According to a 2024 report by the CNCF, the project had over 3300 contributors and at least 450 contributing companies.

The first stable version of etcd, v2.0.0, was released on January 28, 2015. v3.0.0 was released on June 30, 2016.

== Name ==

The name "etcd" is derived from the Unix convention of storing system configuration files in the /etc directory, which applies to a single system, etcd stores configurations for a distributed system, hence the appended "d" standing for "distributed".

== Architecture ==
The software consists of three executables:

- etcd
- etcdctl
- etcdutl

On particular database entries, locks can be set to prevent writing by other entities while it is being used.
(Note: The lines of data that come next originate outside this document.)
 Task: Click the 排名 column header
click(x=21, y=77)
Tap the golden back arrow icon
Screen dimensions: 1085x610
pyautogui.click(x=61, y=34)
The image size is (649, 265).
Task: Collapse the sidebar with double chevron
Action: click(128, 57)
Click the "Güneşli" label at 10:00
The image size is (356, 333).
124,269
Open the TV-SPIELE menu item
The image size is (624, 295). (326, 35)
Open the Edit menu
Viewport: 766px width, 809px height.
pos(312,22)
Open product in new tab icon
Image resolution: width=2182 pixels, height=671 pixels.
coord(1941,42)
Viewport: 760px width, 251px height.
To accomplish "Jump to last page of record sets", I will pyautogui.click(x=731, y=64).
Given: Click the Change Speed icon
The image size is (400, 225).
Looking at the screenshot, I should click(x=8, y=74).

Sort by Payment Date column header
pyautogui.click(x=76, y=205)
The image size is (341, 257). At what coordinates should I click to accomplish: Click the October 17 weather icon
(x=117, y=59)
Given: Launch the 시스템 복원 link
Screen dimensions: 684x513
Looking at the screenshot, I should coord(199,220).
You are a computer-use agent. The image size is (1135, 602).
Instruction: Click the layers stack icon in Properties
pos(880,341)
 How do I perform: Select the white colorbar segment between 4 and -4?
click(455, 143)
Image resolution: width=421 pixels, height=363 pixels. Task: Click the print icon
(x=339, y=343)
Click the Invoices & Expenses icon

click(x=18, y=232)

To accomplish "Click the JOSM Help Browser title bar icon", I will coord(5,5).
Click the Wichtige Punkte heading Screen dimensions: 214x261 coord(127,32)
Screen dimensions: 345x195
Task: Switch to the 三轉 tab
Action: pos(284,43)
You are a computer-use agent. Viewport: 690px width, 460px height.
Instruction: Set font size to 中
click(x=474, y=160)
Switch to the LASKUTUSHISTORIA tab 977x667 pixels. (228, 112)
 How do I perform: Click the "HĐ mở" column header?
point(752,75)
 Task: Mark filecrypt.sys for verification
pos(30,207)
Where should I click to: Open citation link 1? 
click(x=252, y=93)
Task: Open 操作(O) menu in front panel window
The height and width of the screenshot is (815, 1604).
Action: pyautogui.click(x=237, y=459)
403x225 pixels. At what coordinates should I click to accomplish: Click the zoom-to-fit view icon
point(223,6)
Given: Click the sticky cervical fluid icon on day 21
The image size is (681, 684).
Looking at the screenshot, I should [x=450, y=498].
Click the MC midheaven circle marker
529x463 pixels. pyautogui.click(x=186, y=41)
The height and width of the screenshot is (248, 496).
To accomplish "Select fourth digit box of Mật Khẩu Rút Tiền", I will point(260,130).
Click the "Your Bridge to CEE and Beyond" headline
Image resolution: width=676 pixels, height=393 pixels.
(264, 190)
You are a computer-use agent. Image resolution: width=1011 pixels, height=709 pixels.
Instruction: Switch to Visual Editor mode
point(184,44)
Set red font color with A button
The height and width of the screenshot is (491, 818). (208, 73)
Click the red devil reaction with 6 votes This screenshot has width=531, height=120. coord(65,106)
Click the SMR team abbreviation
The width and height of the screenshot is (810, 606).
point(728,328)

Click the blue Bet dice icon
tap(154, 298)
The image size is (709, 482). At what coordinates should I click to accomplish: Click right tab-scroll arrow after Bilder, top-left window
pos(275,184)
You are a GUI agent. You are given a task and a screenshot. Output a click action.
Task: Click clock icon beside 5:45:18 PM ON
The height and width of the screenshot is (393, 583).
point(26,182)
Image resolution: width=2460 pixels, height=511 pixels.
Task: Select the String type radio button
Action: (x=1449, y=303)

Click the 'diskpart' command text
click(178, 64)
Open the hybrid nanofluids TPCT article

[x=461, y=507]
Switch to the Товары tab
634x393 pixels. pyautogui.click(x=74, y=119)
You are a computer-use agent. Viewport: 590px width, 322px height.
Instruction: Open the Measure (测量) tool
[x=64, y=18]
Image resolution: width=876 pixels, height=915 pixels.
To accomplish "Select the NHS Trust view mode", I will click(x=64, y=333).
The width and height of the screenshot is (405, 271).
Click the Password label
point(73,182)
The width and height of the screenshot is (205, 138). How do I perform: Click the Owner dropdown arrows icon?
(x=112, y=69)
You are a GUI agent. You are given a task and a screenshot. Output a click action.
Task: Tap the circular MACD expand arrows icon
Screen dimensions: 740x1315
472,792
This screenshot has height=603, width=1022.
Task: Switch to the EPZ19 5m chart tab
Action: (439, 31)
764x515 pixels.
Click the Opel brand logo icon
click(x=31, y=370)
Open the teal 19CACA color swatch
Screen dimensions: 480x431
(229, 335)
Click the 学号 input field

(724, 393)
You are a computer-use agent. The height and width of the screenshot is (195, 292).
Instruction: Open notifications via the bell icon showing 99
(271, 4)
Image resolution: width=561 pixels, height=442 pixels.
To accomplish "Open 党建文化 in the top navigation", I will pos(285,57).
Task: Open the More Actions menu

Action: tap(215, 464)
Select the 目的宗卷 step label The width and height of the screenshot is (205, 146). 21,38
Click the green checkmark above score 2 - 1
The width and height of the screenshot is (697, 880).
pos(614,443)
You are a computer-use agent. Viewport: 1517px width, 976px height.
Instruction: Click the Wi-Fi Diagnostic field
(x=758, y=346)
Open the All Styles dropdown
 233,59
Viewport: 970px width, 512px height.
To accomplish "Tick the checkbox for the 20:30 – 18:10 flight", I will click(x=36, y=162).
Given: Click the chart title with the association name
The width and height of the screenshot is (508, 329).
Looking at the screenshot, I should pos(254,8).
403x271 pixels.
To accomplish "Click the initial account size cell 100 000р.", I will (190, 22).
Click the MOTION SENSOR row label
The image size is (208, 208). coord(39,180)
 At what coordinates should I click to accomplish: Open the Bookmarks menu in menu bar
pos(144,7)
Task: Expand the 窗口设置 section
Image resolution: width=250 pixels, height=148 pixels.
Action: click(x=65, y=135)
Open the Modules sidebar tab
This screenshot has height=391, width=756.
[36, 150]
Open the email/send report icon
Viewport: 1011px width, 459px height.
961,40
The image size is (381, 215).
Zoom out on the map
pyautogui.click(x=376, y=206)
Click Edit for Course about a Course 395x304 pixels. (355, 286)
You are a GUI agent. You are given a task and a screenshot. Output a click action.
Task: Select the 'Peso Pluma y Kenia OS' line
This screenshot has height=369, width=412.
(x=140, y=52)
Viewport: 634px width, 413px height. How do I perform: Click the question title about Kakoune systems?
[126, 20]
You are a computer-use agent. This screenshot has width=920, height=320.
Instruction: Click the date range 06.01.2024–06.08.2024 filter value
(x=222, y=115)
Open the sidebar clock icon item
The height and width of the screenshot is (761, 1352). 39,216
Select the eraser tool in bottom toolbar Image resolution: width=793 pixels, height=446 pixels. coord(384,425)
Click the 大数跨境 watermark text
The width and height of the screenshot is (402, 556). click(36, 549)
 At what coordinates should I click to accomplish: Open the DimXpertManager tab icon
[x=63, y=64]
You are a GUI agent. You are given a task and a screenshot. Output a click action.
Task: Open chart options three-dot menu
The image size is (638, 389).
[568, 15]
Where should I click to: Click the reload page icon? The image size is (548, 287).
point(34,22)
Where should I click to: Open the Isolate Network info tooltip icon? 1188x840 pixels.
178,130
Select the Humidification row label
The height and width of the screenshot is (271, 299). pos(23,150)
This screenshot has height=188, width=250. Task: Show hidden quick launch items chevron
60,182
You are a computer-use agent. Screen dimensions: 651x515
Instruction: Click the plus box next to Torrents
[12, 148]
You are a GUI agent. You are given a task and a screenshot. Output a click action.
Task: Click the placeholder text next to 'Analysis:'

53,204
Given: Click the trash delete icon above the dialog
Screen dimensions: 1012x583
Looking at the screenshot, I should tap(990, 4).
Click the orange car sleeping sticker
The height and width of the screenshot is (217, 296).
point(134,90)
It uses the raft consensus algorithm.

Etcd was initially inspired by Chubby, a distributed lock manager developed Google in 2006, as well as Apache ZooKeeper.

==Features==

It supports TLS/SSL encryption, exposes a client-facing gRPC API, and supports multiversion concurrency control, and runtime cluster membership reconfiguration.

The official IANA assigned ports for etcd are TCP 2379/2380.

== Users ==

Etcd is used to store cluster data by default for most Kubernetes implementations, like AWS EKS. One notable exception being Google Kubernetes Engine, whose control-plane datastore was migrated from etcd to a Spanner-based store in 2024, while preserving etcd compatibility.

Kubernetes also depends on the etcd API to communicate with its datastore, meaning that all storage backends used by it are required to support the etcd API.